> [Task prompt]: For each line below that includes the word "computer", make a copy.

START Entries supplied

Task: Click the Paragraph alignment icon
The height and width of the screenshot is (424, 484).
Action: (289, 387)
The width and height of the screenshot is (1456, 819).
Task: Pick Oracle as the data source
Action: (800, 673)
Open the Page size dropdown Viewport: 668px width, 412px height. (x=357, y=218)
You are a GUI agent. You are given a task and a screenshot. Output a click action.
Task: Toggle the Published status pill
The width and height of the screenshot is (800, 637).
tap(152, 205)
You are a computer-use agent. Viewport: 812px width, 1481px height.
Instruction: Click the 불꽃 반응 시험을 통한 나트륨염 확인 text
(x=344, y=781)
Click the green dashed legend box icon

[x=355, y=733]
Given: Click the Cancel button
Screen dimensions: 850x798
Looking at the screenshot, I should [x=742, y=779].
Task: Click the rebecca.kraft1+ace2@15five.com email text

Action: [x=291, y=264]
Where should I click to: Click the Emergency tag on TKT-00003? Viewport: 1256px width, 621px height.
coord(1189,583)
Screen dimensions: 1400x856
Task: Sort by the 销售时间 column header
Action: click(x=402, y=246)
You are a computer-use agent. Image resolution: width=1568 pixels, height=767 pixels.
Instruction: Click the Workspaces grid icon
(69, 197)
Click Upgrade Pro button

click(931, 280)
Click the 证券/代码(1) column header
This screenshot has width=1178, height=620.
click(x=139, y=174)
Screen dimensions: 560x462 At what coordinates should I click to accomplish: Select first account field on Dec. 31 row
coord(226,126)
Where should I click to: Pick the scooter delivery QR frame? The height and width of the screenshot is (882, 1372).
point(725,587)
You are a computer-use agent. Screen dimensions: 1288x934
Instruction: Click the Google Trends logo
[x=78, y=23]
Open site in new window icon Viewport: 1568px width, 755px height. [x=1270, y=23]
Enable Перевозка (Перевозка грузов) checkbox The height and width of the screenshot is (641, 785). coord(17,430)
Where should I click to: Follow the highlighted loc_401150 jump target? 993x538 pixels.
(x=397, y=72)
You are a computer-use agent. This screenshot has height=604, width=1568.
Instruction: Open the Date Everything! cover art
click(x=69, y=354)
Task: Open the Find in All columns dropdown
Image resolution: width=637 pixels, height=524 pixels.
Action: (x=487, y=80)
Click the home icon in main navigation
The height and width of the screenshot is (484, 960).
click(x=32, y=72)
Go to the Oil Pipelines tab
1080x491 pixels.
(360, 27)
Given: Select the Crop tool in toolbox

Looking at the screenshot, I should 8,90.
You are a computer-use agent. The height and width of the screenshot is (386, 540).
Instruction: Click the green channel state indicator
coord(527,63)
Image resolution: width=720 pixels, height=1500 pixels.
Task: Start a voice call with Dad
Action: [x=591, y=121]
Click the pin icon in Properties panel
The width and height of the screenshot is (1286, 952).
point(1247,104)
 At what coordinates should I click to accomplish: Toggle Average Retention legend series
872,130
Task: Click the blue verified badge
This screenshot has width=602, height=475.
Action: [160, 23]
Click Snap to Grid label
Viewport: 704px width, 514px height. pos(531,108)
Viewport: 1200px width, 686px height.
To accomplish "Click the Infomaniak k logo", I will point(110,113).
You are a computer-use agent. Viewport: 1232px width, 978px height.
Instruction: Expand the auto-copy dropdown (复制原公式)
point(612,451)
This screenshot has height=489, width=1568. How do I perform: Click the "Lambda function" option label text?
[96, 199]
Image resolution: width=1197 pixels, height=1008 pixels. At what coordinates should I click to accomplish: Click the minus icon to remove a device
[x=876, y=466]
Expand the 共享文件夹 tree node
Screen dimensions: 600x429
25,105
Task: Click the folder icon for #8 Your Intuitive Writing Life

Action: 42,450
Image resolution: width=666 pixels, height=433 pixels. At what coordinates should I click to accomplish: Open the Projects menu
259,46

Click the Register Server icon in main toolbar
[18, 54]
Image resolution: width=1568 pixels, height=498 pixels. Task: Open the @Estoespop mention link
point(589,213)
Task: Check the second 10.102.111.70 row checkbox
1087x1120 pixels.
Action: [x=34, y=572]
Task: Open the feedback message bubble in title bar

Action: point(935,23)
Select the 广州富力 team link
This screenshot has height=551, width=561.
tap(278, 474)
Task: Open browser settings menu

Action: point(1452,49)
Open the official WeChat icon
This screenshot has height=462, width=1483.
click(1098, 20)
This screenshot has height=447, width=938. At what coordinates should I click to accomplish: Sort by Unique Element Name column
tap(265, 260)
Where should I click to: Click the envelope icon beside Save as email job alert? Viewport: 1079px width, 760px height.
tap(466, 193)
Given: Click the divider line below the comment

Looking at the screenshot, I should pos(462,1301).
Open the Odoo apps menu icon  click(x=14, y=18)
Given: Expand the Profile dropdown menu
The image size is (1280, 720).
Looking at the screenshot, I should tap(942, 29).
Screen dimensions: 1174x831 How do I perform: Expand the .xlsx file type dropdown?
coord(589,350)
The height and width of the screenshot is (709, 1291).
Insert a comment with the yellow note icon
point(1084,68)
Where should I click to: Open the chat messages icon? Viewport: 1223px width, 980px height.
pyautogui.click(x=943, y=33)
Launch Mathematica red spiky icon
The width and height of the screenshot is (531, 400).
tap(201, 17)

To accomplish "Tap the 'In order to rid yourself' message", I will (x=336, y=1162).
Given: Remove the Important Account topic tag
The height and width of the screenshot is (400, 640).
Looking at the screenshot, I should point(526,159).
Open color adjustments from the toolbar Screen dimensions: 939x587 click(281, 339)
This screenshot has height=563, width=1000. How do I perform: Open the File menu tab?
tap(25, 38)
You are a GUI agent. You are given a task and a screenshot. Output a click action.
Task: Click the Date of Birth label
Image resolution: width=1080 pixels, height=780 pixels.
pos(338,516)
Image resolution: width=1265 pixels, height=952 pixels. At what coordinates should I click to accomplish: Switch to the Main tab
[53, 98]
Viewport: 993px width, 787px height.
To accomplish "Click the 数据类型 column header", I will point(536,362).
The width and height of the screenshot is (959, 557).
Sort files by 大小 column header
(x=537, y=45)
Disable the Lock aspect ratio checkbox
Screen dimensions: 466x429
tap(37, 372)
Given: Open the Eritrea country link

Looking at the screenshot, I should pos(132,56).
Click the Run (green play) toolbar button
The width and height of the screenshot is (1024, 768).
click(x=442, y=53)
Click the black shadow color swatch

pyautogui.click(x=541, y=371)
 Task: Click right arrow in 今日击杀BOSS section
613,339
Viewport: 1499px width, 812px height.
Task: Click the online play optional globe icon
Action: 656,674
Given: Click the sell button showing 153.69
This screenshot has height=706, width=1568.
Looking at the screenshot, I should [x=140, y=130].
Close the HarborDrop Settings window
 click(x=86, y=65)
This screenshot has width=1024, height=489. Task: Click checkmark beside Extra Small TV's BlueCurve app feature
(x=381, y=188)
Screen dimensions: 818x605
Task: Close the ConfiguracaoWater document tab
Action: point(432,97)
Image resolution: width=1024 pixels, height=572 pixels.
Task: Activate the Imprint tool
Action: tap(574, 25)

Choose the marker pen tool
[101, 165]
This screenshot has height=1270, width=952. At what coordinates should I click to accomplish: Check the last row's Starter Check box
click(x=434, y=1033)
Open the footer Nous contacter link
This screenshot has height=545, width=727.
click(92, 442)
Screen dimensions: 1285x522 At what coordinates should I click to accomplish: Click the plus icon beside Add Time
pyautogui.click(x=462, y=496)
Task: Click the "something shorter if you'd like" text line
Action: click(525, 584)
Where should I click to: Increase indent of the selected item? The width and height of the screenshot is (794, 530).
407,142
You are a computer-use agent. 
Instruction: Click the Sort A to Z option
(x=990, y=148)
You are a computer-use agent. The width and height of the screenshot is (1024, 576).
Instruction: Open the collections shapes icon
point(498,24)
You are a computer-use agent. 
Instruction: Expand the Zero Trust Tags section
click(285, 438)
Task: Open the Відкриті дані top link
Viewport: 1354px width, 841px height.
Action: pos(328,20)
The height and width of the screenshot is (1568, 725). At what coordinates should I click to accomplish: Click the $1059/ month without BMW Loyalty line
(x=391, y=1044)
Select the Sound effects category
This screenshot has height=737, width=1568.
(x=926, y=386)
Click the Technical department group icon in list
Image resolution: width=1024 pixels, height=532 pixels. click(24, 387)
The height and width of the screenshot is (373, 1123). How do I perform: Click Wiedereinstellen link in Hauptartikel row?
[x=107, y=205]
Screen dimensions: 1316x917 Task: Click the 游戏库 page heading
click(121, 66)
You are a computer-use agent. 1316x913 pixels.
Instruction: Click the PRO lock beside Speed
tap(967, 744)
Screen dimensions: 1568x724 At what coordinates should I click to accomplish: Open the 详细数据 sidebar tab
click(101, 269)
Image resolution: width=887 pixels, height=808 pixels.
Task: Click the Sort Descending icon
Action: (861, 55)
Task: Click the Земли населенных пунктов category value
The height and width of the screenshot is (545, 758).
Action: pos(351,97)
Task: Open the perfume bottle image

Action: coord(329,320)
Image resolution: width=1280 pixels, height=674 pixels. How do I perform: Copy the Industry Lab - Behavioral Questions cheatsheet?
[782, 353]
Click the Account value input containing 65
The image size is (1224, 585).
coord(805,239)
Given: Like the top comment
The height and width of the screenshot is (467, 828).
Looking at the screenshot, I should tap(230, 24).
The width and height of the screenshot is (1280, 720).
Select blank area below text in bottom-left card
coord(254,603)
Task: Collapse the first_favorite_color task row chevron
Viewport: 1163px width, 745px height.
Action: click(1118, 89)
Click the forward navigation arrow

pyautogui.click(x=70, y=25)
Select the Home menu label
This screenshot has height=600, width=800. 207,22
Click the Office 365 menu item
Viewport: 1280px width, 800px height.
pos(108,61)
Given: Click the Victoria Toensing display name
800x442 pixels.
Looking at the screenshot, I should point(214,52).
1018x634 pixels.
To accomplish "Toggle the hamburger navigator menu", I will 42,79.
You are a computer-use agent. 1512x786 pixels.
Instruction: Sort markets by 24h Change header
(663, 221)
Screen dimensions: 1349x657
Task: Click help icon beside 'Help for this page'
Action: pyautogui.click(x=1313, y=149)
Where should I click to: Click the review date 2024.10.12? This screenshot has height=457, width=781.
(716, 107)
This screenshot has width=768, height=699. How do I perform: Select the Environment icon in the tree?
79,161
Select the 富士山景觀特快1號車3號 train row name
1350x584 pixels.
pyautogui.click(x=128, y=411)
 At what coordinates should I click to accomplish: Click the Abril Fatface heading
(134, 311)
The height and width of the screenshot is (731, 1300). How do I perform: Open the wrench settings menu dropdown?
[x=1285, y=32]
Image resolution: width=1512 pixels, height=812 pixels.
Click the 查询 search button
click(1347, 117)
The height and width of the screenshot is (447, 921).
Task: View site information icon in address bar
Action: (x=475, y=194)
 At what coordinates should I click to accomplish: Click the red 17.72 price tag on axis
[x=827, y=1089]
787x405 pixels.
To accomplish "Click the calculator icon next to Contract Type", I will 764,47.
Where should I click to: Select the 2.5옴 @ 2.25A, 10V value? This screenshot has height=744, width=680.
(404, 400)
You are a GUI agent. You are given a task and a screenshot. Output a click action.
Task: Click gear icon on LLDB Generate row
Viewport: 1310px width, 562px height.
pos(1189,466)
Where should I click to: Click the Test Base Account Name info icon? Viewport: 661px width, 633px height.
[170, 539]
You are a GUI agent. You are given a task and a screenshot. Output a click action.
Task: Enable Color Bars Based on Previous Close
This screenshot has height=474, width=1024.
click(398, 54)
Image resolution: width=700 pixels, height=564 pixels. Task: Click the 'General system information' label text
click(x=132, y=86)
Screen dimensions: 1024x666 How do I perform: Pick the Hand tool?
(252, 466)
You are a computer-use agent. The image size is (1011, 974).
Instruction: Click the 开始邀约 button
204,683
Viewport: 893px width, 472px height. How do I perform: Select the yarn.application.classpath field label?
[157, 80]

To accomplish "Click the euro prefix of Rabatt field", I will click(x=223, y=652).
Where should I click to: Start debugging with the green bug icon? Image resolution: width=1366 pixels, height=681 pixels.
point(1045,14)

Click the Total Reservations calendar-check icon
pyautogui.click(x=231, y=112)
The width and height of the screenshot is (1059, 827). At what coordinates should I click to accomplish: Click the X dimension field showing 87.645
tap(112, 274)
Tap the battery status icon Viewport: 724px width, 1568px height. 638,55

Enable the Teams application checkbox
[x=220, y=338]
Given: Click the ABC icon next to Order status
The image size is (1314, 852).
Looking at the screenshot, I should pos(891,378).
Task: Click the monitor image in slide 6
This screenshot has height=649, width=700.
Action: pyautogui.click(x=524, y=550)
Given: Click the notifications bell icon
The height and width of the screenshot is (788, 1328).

END Entries supplied

> [Your solution]:
You are a computer-use agent. Viewport: 812px width, 1481px height.
You are a computer-use agent. Image resolution: width=1568 pixels, height=767 pixels.
You are a computer-use agent. Screen dimensions: 1288x934
You are a computer-use agent. This screenshot has height=604, width=1568.
You are a computer-use agent. The height and width of the screenshot is (386, 540).
You are a computer-use agent. Viewport: 1232px width, 978px height.
You are a computer-use agent. 
You are a computer-use agent. The width and height of the screenshot is (1024, 576).
You are a computer-use agent. 
You are a computer-use agent. 1316x913 pixels.
You are a computer-use agent. 1512x786 pixels.
You are a computer-use agent. The image size is (1011, 974).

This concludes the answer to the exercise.